Residual ML Coupling

In parallel with the simulation engine, IsoFind offers local supervised learning to correct the gap between the geochemical prior (calculated by the Nexus bridge) and observations. This residual ML is a lightweight MLP trained on the δ_observed − δ_prior residuals at each sampling point.

Step Endpoint Description
1. Prior Calculation POST /api/predict/prior Returns δ_prior, f_reduced, f_mix, delta_mix, and residual for each point
2. Training POST /api/predict/train Sklearn MLP (ONNX output) on residuals, minimum 6 valid points
3. Inference POST /api/predict/infer Applies the model to the entire 3D grid to produce the corrected ML field
4. Model Status GET /api/predict/model-status Checks availability and metrics (MAE, RMSE, R², CV-MAE)
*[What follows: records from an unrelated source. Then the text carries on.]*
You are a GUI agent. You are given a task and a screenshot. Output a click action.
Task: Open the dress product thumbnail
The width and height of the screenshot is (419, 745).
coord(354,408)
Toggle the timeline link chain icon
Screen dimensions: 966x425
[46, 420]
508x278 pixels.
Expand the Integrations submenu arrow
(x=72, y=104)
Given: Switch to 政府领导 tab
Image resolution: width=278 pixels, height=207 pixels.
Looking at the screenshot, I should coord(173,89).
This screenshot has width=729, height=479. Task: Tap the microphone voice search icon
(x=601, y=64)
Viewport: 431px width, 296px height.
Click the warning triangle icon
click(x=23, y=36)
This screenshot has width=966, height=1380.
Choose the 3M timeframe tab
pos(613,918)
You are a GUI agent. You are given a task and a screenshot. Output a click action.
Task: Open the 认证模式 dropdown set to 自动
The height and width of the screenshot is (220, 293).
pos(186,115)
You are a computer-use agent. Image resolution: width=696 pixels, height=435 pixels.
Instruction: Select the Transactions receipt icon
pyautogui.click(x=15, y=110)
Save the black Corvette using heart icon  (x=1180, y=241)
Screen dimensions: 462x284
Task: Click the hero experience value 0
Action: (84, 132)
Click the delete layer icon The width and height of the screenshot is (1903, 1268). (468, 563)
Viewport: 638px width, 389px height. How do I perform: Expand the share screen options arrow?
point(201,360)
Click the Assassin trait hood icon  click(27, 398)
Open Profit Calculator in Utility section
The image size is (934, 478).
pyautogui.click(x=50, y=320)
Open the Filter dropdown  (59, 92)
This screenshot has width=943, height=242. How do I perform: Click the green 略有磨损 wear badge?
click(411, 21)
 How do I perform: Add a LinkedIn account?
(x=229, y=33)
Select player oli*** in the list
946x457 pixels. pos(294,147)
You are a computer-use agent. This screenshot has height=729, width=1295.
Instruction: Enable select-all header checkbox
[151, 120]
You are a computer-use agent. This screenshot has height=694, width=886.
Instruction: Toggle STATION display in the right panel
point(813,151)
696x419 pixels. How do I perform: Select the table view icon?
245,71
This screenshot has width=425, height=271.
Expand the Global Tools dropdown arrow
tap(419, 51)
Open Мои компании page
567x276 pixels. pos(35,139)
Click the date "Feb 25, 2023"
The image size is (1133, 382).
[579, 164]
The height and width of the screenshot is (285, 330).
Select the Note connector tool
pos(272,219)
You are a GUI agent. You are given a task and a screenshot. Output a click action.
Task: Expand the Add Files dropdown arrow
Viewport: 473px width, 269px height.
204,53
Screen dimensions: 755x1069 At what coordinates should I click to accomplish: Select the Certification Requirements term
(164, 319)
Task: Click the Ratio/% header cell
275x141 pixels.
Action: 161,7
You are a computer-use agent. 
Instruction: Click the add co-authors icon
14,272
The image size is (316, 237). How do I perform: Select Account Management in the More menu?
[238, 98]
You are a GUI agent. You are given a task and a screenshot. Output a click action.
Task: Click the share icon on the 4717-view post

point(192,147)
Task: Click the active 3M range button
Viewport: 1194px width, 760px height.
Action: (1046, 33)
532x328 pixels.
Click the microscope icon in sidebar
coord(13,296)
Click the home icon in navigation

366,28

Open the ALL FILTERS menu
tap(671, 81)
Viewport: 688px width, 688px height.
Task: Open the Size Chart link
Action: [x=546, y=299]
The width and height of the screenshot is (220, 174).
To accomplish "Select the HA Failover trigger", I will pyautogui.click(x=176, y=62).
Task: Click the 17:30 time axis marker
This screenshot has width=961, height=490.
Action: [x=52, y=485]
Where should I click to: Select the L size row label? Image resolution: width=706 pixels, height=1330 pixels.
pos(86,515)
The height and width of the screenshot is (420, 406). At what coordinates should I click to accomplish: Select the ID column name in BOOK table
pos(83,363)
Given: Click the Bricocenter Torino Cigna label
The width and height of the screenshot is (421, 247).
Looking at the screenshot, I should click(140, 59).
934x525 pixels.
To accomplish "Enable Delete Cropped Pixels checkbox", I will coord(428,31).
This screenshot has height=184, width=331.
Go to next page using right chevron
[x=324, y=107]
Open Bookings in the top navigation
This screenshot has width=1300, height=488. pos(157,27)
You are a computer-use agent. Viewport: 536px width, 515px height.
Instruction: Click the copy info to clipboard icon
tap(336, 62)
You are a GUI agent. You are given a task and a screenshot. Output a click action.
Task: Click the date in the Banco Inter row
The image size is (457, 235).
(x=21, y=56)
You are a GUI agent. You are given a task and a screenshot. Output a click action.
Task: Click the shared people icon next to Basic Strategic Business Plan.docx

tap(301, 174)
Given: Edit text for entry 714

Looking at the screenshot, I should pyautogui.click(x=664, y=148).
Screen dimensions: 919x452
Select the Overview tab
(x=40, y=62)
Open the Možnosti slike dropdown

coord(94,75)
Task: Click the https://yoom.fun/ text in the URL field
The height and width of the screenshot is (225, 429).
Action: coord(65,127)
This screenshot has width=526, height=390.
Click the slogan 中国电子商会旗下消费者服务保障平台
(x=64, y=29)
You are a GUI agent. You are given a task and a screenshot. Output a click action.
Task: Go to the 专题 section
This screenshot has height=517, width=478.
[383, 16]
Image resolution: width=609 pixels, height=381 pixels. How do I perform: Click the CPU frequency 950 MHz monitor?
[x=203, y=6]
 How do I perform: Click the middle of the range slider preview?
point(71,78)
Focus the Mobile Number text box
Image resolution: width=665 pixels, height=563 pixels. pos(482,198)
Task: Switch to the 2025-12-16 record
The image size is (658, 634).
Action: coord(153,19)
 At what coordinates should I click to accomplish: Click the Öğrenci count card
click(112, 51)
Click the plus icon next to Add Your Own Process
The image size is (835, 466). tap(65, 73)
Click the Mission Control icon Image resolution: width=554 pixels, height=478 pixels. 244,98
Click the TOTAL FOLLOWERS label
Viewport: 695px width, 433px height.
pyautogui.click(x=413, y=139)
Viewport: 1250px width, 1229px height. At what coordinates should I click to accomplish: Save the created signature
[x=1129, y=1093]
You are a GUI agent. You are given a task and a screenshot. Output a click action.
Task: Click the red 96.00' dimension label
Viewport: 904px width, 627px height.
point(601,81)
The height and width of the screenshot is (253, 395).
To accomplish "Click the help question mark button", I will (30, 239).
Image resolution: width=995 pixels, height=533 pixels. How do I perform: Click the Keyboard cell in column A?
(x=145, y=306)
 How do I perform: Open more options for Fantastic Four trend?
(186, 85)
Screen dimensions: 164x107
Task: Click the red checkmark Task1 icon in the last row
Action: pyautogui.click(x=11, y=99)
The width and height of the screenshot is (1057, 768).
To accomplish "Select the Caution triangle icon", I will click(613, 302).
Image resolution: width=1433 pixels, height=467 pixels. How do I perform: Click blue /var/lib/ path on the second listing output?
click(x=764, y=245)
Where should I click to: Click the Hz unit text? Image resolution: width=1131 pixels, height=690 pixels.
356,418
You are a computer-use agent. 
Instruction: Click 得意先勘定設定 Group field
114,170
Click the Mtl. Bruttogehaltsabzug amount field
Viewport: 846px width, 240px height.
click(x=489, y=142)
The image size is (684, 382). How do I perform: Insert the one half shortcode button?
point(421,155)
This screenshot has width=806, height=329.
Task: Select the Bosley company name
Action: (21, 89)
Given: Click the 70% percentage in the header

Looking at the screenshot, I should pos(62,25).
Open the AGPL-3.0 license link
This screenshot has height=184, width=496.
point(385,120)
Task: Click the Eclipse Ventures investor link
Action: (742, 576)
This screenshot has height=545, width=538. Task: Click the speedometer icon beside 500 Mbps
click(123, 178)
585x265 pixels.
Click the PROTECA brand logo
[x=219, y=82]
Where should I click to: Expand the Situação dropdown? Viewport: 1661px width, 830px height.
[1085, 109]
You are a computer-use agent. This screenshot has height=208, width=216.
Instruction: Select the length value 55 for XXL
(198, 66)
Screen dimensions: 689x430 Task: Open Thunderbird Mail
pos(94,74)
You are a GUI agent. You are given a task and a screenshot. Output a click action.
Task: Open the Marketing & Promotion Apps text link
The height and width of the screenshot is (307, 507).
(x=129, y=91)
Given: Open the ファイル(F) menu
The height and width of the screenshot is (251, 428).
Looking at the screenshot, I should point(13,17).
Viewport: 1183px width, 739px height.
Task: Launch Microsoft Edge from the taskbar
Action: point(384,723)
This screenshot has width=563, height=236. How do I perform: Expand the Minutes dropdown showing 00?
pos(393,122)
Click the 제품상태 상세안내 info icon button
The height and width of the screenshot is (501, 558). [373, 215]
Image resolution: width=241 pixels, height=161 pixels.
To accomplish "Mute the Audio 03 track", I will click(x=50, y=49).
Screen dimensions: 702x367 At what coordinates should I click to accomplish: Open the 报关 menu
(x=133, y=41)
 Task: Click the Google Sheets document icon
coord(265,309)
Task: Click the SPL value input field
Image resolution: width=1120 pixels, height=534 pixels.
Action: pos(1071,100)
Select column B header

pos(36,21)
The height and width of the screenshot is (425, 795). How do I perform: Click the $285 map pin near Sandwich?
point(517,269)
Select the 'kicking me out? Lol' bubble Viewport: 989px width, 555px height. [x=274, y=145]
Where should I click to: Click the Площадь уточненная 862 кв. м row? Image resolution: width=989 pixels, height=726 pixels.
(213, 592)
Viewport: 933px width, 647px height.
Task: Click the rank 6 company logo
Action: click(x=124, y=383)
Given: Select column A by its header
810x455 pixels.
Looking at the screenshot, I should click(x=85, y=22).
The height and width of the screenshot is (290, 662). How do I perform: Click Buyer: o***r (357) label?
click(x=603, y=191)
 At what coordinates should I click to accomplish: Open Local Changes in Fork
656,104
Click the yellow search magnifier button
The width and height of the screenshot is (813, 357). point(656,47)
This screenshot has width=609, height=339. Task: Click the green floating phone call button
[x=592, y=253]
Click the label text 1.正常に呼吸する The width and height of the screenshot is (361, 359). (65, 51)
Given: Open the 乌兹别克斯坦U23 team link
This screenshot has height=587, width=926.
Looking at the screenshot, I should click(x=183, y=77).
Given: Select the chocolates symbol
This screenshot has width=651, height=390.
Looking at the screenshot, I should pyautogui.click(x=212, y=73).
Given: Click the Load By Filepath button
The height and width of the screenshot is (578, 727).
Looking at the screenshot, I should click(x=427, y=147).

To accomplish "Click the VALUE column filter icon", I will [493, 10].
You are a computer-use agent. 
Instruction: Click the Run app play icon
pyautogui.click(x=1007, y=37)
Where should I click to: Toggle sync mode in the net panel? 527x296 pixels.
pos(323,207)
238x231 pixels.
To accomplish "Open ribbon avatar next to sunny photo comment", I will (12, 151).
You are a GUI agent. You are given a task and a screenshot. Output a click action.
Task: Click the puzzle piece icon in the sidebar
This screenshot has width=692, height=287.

The MLP architecture adapts to the data volume: (32, 16) for fewer than 20 points, (64, 32) up to 50 points, and (128, 64, 32) beyond. The feature vector includes eleven inputs: normalized x, y, depth/depth_max, pH, Eh/500, DO/10, log10(Cr+1), reduced fraction, mixing fraction, delta_mix, and prior. The model is exported to ONNX when the skl2onnx dependency is available, enabling offline inference without Sklearn.

Residual ML is not a substitute for the Nexus bridge: it comes after, to capture local signals that the generic geochemical model might miss. A well-calculated prior limits the necessary correction, which is a good sign of consistency. Conversely, a high and spatially structured residual suggests an unmodeled process in the bridge that warrants investigation.

Module Sub-pages

The detailed operation of the engine is divided into three sub-pages, each addressing a specific question.

Important Limits

The IsoFind engine is designed for exploratory simulations and decision support, not for certified regulatory modeling. For those purposes, specialized codes (MODFLOW, FEFLOW, COMSOL) remains the gold standard.

Simulations rendered by IsoFind rely on parameters whose uncertainty is often greater than the difference between two plausible scenarios. Presenting a simulation result as a precise numerical prediction is misleading; presenting it as a tool for qualitative understanding is accurate. The hypothesis comparison module exists to materialize this nuance.